Karlsruhe - Es war eine simple Bestellung, die Uwe Böhnhardt und Uwe Mundlos 1999 aus dem Untergrund bei ihren Unterstützern aufgaben - und die Carsten S. erfüllte. Eine Pistole des Typs Ceska 83, Kaliber 7,65 mm Browning. Mit ihr wurden in den folgenden sieben Jahren neun Einwanderer ermordet.

Gefunden wurde die Waffe im November des vergangenen Jahres im Schutt der zerstörten Wohnung in der Zwickauer Frühlingsstraße, dem letzten Unterschlupf der Terroristen des "Nationalsozialistischen Untergrunds" (NSU). Angemietet wurde sie offenbar von einem weiteren mutmaßlichen Helfer des Trios, von Matthias D. Über die wahre Identität seiner Untermieter habe D. "zu keinem Zeitpunkt etwas gewusst", sagt sein Rechtsanwalt Jörg-Klaus Baumgart. D. sei "getäuscht" worden. Die Ermittler halten D. dagegen für tief verstrickt.

Beide Männer, Carsten S. und Matthias D., saßen in den vergangenen Monaten in Untersuchungshaft, am Dienstag hat die Bundesanwaltschaft nun ihre Freilassung beantragt.

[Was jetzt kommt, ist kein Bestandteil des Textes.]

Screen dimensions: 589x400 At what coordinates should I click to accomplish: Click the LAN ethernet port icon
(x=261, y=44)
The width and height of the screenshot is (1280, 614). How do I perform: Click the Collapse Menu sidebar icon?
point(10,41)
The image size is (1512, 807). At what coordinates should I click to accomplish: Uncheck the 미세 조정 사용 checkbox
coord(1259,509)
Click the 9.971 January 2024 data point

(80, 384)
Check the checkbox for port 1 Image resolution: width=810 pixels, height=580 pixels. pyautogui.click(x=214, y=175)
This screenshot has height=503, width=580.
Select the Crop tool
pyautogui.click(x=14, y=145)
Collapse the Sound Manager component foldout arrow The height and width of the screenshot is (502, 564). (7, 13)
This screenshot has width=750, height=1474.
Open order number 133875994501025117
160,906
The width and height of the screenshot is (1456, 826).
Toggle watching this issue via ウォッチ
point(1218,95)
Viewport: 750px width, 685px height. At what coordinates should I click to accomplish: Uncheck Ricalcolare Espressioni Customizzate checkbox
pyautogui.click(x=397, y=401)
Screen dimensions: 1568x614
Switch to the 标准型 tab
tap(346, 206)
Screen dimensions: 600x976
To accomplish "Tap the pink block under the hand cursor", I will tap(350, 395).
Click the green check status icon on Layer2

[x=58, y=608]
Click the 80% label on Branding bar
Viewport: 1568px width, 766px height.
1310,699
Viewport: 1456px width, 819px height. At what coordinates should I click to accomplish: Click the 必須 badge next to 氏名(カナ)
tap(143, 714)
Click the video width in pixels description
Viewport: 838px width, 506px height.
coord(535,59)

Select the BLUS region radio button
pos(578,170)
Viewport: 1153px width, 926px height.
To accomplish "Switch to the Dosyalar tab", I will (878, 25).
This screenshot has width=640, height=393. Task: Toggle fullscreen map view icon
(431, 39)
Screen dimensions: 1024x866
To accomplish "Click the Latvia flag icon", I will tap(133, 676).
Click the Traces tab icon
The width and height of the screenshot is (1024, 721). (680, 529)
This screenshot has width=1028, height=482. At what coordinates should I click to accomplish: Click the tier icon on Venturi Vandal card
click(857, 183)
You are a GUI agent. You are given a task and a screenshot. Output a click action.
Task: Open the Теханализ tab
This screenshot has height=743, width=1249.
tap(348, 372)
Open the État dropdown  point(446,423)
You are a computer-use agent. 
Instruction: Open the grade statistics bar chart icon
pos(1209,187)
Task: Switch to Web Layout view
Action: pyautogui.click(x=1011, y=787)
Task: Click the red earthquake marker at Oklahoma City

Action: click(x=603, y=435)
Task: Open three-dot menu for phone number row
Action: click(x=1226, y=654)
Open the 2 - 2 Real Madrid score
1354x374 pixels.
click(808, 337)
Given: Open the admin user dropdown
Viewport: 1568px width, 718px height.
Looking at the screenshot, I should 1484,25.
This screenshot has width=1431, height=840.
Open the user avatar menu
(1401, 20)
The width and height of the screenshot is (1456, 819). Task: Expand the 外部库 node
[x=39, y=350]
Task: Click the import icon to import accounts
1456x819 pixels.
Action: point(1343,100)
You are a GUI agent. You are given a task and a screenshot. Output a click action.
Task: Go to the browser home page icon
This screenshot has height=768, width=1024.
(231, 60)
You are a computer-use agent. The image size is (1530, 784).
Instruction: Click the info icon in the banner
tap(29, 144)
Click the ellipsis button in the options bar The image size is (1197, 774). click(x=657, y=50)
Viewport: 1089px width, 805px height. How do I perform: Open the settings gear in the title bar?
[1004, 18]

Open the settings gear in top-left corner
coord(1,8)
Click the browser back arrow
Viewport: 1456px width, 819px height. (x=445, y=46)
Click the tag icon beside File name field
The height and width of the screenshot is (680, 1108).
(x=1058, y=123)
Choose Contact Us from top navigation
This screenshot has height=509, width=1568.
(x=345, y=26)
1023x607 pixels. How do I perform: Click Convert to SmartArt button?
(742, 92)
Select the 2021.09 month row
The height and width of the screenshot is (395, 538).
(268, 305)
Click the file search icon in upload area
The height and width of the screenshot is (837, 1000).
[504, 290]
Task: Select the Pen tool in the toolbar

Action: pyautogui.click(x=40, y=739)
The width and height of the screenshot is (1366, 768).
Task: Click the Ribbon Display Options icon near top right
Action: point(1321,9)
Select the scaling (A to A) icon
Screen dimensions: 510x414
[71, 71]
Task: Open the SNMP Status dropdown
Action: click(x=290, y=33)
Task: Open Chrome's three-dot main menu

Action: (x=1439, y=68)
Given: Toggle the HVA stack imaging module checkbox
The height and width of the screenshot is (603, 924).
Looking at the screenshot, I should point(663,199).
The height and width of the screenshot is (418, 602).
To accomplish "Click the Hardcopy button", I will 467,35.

Die Haftbefehle gegen beide Männer seien aufgehoben worden, hieß es am Dienstag aus Karlsruhe.

Den Angaben zufolge ist Carsten S. zwar weiter dringend verdächtig, den mutmaßlichen NSU-Mitgliedern gemeinsam mit dem Beschuldigten Ralf W. die Tatwaffe beschafft und sich damit der Beihilfe zum Mord schuldig gemacht zu haben. Er habe sich aber umfassend zum Tatvorwurf geäußert und entscheidend zur Tataufklärung beigetragen. Zudem habe sich Carsten S., der seit Anfang Februar 2012 in Untersuchungshaft sitzt, glaubhaft von rechtsradikalem Gedankengut abgewandt. Aufgrund seiner "festen sozialen Bindungen" bestehe deshalb keine Fluchtgefahr mehr.

Matthias D. befindet sich seit dem 11. Dezember 2011 in Untersuchungshaft. Ihm wird eine Unterstützung der NSU in zwei Fällen vorgeworfen. Die Verdachtsmomente gegen ihn hätten sich jedoch als nicht stichhaltig genug erwiesen, heißt es in einer Mitteilung der Bundesanwaltschaft.

Trotz Freilassung drohen Anklagen

Am vergangenen Freitag hatte der Bundesgerichtshof (BGH) bereits den Haftbefehl gegen Holger G., aufgehoben. Es gebe keinen dringenden Tatverdacht, dass er den NSU unterstützt habe, entschied der Strafsenat. Alle drei mutmaßlichen Unterstützer müssen jedoch mit einer Anklage rechnen.

Das Neonazi-Trio Mundlos, Böhnhardt und Zschäpe war im November 2011 aufgeflogen. Der Generalbundesanwalt macht die Zwickauer Terrorzelle für neun Morde, zwei Sprengstoffanschläge und 14 Banküberfälle verantwortlich.